Außerdem ginge es auch noch um das Bedrohen. Bewusst würden die Autonomen die Konfrontation mit dem politischen Gegner suchen. Die Antifa berichte sogar von regelrechten Treibjagden auf ihre Aktivisten.

„Letztlich ist das Bestreben der Autonomen Nationalisten darauf gerichtet, Macht im öffentlichen Raum auszuüben. Ihre strategischen Ziele liegen eher im Kampf um die Straße, als im Kampf um die Köpfe“, bilanziert Claudia Schmid.

Sie agieren im Ostteil der Stadt und in Neukölln

Dieser Kampf scheint mittlerweile in vielen Ecken Berlins gewonnen. In der Stadt gibt es drei rechtsextreme Gruppen: Die „Autonomen Nationalisten Berlin (ANB)“, die „Aktionsgruppe Rudow (AGR)“ und „Freie Kräfte Berlin (FKB)“. Mit Ausnahme von Neukölln agieren sie ausschließlich im Osten der Stadt, Schwerpunkt Lichtenberg. Zur ANB gehören etwa 80 Autonome. Die Gruppe hat sich im Jahr 2002 gegründet und mittlerweile auf die Bezirke Pankow und Treptow-Köpenick ausgedehnt. Zuletzt zogen die Autonomen Nationalisten verstärkt nach Friedrichshain-Kreuzberg, wo sie sich unter das Publikum von linken Szenelokalen mischen konnten.

Die Aktionsgruppe Rudow hingegen besteht seit drei Jahren und umfasst etwa 25 Personen. Ihr Radius beschränkt sich auf Neukölln. Als zentraler Treffpunkt gilt die Rudower Spinne. Während diese beiden Gruppen eher konspirativ auftreten, verbirgt sich hinter dem Titel Freie Kräfte Berlin eine „offen verwendete Organisationsbezeichnung“. Sie meldet beispielsweise Demonstrationen an.
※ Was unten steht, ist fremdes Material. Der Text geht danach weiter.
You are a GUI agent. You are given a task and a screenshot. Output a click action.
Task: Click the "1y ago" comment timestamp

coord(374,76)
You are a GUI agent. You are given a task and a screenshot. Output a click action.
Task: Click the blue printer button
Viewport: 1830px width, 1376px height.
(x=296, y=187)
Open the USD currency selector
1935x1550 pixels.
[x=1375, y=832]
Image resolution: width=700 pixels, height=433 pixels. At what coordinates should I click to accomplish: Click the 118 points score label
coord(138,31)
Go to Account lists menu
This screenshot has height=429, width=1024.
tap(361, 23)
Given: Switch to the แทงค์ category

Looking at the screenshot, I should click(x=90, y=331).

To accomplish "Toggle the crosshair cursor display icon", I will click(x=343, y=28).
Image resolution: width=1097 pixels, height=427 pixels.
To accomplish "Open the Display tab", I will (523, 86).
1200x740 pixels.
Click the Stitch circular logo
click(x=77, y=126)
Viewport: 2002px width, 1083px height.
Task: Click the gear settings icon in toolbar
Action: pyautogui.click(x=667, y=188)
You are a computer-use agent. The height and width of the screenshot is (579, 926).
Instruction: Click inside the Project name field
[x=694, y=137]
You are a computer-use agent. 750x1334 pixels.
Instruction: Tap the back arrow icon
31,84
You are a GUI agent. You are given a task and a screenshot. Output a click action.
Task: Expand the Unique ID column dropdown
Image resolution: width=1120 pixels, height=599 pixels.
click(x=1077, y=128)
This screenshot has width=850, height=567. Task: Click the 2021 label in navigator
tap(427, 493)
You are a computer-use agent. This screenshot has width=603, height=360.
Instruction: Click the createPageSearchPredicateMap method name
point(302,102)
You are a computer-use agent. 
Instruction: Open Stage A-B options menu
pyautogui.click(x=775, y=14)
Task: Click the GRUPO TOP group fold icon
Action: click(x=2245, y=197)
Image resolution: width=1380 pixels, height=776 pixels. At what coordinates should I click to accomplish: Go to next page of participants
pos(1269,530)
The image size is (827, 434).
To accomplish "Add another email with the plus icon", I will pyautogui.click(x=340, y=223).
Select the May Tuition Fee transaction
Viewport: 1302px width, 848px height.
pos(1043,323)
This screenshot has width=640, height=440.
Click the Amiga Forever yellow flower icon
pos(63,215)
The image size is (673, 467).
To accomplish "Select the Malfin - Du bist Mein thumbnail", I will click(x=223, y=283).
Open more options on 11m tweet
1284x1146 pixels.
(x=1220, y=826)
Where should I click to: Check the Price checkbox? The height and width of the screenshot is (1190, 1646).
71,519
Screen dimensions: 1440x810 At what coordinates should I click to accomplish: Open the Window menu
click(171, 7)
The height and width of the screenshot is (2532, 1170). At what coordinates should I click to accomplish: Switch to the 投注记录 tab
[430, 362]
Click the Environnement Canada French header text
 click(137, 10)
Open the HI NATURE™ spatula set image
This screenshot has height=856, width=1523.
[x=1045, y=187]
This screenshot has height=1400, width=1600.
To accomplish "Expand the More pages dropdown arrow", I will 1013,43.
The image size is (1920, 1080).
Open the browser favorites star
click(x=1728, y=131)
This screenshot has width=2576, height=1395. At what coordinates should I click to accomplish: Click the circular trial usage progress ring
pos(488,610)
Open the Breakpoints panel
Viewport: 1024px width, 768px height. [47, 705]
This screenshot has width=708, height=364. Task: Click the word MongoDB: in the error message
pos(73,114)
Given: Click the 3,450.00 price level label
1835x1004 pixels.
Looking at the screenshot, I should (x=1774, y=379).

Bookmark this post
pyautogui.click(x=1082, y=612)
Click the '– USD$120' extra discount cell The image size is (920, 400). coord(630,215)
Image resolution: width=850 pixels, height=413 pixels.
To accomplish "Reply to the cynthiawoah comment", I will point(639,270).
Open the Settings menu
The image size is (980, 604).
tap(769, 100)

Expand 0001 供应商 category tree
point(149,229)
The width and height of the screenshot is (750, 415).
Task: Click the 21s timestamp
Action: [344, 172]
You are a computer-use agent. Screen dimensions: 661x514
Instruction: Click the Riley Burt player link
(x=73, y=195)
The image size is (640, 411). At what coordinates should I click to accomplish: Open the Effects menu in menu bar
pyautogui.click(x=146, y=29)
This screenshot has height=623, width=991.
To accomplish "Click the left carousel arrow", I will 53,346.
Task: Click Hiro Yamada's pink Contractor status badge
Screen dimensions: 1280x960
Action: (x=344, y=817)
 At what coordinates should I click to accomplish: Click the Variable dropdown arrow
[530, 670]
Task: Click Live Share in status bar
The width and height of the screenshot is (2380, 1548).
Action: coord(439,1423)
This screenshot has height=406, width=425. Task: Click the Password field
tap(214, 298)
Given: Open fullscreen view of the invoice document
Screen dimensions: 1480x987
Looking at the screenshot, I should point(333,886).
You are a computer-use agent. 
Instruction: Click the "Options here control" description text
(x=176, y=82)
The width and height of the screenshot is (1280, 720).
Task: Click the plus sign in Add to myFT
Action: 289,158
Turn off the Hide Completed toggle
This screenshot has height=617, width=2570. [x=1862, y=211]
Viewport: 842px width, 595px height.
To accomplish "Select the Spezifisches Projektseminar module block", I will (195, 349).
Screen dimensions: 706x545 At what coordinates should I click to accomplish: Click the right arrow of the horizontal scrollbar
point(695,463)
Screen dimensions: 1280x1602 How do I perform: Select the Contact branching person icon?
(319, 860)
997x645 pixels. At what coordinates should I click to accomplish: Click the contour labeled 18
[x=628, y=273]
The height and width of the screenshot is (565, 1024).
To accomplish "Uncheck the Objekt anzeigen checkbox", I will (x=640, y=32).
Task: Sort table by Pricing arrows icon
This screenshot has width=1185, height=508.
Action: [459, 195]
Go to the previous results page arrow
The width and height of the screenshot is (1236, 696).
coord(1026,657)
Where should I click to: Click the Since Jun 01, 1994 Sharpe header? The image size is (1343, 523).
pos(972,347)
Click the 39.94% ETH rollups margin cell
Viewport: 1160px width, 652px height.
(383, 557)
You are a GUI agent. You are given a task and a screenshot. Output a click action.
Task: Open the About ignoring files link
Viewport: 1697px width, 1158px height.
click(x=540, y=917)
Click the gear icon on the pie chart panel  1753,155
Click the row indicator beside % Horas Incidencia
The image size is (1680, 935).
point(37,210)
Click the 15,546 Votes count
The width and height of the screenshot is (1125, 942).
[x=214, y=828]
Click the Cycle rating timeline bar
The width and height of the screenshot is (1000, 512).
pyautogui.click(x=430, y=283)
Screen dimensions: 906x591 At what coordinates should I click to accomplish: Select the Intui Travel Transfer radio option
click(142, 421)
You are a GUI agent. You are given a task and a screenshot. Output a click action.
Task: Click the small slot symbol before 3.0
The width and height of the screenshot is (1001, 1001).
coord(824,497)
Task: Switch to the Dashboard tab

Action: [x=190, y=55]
In seinem aktuellen Lagebericht warnt der Verfassungsschutz jetzt vor den Gefahren dieser rechtsextremen autonomen Gruppen. „Erlebnisorientierte Jugendliche werden durch sie zu neonazistischen Gedankengut verführt. Freie Meinungsäußerung und zivilgesellschaftliches Engagement werden behindert, weil sie Gewalt gegen Menschen als Mittel der politischen Auseinandersetzung ansehen“, so Claudia Schmid.

Mittelfristig seien die autonomen Aktionsgemeinschaften eine Art „Durchlauferhitzer“ für andere Neonazi-Organisationen; die Gruppen würden zu einem Rekrutierungspool für festere Strukturen, etwa Parteien, werden.

Anders als im Bundesgebiet gilt das Verhältnis zwischen NPD und Autonomen Nationalisten in Berlin als „vertrauensvoll“, so der Verfassungsschutz. Auch wenn sie manchmal aneinander vorbei reden würden. So geschehen auch in Rudow, beim Aufmarsch im vergangenen Jahr: NPD-Chef Udo Voigt spricht am frühen Abend über Europa und den Einfluss des Kapitals. Das Motto der Demo: „Jugend braucht Perspektiven – für ein nationales Jugendzentrum!“. Der ältere Mann mit Schnauzer und dem NPD-Abzeichen am Revers klatscht begeistert Beifall. Die jungen Leute in Schwarz rollten derweil gelangweilt ihre Transparente zusammen.